◆ What you should do
Please restate, word for word, the lines below that begin at the one with "Pick the INSTALLDIR" and end at the one with "Task: Switch to the Улыбка tab". Leave out all other lines.

◆ Material to process
· · · ·
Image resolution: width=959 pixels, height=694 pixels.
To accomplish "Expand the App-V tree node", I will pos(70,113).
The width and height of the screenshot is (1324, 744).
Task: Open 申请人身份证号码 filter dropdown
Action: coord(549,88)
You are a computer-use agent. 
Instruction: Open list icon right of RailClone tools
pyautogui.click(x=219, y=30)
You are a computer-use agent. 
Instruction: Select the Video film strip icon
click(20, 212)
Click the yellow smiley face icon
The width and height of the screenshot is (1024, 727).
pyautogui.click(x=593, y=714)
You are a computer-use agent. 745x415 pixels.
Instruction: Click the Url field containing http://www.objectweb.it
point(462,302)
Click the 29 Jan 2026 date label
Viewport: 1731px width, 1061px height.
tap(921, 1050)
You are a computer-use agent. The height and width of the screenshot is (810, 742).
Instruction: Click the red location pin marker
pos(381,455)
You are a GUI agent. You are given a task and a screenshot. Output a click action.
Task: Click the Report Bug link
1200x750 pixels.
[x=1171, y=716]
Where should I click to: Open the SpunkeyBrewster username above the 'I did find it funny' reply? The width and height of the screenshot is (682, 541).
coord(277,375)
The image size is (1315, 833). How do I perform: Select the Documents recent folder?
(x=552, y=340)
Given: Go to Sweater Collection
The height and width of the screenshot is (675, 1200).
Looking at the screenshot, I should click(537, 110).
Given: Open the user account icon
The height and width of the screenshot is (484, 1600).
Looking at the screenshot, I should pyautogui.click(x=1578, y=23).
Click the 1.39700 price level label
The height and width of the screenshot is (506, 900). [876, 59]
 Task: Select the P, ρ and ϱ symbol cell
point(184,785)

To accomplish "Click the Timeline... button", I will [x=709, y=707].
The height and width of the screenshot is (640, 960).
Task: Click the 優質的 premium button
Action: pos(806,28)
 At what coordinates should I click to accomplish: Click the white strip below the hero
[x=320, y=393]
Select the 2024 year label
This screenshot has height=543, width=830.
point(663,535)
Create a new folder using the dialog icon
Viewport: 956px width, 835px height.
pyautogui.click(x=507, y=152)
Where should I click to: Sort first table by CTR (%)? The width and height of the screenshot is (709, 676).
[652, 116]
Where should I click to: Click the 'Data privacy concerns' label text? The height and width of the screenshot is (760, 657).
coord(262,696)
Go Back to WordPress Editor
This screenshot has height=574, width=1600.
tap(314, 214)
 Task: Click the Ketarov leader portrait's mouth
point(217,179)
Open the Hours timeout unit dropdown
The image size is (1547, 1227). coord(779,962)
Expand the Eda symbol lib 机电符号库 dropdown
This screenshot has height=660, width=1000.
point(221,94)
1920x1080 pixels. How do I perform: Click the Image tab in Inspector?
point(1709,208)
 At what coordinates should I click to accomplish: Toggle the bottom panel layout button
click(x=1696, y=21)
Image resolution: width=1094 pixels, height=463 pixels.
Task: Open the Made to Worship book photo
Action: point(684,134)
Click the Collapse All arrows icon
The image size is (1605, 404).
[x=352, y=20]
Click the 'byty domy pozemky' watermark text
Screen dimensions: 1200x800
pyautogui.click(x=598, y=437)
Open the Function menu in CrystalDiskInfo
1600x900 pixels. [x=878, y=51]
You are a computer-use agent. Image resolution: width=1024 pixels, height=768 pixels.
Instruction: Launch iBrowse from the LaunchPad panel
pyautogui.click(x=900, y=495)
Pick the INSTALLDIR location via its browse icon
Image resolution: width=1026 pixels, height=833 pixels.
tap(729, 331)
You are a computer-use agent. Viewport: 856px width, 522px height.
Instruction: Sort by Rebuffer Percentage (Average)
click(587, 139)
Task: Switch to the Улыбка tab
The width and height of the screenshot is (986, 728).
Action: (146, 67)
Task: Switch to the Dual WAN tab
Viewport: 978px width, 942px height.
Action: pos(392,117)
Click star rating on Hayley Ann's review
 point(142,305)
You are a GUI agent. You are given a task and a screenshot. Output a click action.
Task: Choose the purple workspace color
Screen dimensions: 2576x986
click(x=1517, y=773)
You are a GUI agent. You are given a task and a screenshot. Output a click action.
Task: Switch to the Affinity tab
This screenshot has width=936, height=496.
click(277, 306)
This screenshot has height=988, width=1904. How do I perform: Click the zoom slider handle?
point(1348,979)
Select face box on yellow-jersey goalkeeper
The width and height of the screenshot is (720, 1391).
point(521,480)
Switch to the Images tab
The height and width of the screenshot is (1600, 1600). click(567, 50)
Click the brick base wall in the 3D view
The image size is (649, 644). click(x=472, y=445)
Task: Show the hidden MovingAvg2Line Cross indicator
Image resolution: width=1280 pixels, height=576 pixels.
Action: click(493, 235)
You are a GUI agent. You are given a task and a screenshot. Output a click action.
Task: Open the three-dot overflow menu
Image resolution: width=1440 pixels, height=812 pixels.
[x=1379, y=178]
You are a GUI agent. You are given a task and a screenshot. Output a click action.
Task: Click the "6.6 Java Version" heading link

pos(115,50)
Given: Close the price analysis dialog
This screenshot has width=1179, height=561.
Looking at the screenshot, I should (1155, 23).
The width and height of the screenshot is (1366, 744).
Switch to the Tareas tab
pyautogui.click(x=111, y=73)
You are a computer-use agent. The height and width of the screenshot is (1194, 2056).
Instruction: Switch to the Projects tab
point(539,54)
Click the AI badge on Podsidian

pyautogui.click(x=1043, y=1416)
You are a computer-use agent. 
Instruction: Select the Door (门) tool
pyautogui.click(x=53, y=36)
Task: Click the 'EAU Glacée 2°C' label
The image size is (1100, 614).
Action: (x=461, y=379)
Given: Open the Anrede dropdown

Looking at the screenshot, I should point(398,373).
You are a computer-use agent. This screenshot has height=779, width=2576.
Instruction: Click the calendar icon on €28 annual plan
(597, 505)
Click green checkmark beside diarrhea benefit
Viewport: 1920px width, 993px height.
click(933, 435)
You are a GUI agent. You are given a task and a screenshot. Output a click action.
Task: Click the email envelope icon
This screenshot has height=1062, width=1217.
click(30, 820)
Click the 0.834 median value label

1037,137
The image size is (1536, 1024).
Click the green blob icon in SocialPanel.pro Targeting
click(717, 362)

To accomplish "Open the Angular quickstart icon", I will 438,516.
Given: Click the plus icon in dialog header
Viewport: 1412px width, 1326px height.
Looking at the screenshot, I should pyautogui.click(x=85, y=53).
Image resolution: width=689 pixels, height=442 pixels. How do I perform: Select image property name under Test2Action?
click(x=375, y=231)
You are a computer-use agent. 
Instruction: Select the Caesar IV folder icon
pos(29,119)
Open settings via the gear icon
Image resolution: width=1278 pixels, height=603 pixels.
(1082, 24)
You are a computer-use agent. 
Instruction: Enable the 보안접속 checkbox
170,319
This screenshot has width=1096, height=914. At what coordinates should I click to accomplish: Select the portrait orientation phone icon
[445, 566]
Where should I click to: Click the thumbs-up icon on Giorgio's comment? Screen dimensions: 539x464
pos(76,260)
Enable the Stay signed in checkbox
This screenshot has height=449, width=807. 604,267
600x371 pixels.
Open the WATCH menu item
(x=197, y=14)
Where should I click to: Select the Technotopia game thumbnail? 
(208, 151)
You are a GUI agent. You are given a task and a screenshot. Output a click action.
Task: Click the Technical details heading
· · · ·
◆ Answer for the task
Pick the INSTALLDIR location via its browse icon
Image resolution: width=1026 pixels, height=833 pixels.
tap(729, 331)
You are a computer-use agent. Viewport: 856px width, 522px height.
Instruction: Sort by Rebuffer Percentage (Average)
click(587, 139)
Task: Switch to the Улыбка tab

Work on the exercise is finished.